◆ Problem ◆
Scan the material and copy every line in which "computer" appears.

◆ Given records ◆
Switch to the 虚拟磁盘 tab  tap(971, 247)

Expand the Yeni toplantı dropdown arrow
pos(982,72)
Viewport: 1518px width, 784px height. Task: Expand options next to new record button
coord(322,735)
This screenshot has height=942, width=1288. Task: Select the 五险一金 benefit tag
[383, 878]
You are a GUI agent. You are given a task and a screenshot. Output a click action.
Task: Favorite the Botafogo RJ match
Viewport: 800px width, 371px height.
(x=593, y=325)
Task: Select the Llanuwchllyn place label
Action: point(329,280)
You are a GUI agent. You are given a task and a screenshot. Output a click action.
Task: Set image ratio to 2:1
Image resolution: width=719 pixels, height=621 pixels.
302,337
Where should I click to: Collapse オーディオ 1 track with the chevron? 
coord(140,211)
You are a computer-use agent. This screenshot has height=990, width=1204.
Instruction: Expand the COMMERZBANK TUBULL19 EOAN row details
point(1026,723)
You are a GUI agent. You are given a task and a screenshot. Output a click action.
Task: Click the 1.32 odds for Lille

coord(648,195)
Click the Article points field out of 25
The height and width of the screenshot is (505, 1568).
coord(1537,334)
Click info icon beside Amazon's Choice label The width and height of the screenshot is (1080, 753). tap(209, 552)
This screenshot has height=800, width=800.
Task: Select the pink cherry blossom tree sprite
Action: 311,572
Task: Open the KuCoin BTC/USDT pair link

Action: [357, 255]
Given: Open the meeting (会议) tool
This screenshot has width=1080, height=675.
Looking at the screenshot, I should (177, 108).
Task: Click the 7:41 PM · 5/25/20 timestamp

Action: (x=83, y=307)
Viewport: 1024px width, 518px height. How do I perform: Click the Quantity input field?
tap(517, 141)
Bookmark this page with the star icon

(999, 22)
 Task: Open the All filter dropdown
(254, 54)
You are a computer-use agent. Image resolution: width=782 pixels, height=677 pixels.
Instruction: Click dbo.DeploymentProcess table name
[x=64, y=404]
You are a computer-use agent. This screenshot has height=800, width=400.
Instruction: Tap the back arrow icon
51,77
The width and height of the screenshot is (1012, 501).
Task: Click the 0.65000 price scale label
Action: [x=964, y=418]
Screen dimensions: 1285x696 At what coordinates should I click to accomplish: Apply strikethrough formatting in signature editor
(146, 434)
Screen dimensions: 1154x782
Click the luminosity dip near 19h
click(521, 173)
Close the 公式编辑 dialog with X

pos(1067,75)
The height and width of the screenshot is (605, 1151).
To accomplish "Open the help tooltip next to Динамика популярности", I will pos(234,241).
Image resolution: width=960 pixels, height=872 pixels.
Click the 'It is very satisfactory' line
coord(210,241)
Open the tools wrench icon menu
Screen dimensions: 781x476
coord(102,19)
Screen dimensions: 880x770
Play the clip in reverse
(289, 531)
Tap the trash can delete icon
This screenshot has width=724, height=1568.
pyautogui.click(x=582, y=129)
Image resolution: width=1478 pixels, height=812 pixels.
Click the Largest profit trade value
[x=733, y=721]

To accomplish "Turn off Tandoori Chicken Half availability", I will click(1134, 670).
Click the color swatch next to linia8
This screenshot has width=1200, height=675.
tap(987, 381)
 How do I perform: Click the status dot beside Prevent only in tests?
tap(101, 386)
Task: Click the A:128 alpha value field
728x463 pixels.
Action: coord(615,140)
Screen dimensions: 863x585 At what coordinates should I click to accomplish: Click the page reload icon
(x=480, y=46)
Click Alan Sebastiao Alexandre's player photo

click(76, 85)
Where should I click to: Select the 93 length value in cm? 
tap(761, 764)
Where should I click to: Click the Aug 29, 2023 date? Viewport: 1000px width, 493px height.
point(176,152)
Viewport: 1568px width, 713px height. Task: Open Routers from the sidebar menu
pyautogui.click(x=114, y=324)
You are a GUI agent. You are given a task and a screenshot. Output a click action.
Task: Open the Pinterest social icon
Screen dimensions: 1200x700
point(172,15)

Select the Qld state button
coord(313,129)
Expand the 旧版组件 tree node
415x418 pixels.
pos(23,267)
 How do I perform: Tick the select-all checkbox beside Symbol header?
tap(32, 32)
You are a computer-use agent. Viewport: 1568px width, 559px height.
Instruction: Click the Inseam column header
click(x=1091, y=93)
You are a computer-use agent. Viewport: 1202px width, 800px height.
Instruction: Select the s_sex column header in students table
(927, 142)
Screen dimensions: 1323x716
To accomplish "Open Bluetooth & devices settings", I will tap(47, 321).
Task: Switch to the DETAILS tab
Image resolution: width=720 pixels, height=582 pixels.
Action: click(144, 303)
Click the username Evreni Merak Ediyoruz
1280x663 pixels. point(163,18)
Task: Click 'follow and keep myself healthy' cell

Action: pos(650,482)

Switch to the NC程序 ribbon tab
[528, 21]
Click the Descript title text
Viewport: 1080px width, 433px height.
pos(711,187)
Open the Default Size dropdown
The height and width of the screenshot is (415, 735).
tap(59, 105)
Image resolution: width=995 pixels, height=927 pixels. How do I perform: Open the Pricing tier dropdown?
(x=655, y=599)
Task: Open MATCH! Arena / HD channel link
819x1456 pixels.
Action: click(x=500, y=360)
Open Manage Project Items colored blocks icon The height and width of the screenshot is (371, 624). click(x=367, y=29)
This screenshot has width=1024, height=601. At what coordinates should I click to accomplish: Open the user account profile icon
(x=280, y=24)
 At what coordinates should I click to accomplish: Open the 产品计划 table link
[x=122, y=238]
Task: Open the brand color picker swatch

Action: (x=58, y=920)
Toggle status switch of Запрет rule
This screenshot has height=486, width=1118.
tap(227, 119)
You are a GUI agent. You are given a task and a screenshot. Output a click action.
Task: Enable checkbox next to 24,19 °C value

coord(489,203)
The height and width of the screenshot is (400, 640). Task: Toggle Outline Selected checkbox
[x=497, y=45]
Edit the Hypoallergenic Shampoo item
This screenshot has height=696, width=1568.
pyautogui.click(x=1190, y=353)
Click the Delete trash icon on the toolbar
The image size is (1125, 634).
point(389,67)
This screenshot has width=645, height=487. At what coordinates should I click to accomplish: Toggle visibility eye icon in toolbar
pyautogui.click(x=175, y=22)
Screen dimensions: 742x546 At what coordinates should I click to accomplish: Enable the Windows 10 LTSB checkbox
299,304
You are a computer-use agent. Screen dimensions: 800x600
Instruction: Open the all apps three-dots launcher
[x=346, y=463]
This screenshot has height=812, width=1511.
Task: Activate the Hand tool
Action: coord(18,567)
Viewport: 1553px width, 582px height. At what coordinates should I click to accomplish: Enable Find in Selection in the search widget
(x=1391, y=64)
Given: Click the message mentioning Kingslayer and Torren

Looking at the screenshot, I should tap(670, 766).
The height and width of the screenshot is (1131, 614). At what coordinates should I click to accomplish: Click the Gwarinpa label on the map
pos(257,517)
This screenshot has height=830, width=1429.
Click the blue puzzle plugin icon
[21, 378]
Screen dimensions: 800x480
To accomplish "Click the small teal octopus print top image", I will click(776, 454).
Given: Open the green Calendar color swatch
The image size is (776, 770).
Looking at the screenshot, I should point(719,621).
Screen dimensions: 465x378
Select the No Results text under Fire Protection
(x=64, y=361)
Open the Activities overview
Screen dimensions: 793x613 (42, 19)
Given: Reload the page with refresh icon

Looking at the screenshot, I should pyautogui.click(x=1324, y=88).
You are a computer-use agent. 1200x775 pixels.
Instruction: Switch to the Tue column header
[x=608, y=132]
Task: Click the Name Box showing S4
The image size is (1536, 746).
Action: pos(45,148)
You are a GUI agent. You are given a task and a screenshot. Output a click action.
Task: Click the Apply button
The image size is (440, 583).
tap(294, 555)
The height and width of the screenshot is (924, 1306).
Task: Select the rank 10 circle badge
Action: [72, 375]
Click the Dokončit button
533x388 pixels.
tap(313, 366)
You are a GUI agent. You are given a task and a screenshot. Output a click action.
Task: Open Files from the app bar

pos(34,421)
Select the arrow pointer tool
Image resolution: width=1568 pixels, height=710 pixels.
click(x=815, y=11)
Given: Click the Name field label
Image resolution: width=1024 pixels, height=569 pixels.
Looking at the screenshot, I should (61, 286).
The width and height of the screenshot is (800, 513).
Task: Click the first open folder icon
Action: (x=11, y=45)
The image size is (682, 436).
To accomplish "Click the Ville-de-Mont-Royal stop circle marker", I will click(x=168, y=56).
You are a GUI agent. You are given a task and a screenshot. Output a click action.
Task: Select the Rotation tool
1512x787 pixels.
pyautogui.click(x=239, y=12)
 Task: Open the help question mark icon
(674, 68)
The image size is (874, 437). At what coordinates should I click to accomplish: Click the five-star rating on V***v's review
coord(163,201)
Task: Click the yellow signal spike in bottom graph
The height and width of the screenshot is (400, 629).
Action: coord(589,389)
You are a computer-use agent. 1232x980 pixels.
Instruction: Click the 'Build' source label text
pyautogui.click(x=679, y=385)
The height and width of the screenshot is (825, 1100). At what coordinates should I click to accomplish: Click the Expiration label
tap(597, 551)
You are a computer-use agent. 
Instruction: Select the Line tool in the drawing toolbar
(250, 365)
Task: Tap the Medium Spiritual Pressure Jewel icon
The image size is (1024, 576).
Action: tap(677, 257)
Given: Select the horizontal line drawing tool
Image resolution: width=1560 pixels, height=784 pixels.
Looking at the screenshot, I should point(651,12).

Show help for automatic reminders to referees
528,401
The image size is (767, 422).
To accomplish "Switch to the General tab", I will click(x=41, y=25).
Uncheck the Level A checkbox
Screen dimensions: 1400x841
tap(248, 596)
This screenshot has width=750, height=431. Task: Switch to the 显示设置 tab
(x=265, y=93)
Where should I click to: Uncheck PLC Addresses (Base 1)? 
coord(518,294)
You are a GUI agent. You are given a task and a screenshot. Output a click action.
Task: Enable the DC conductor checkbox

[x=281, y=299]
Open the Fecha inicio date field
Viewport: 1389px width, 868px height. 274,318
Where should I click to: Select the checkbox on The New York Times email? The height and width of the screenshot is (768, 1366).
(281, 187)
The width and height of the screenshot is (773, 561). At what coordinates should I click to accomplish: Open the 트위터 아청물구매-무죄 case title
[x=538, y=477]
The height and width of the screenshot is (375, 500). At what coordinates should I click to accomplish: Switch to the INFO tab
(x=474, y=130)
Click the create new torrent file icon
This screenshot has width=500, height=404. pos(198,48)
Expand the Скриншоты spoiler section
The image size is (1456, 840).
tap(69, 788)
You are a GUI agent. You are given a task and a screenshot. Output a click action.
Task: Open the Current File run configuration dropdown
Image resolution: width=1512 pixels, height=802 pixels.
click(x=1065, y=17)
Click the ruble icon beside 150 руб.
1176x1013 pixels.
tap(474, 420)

◆ Finished exercise ◆
You are a computer-use agent. This screenshot has height=990, width=1204.
You are a computer-use agent. Image resolution: width=782 pixels, height=677 pixels.
You are a computer-use agent. This screenshot has height=800, width=400.
You are a computer-use agent. Viewport: 1568px width, 559px height.
You are a computer-use agent. Viewport: 1202px width, 800px height.
You are a computer-use agent. Screen dimensions: 800x600
You are a computer-use agent. 1200x775 pixels.
You are a computer-use agent. 1232x980 pixels.
You are a computer-use agent. 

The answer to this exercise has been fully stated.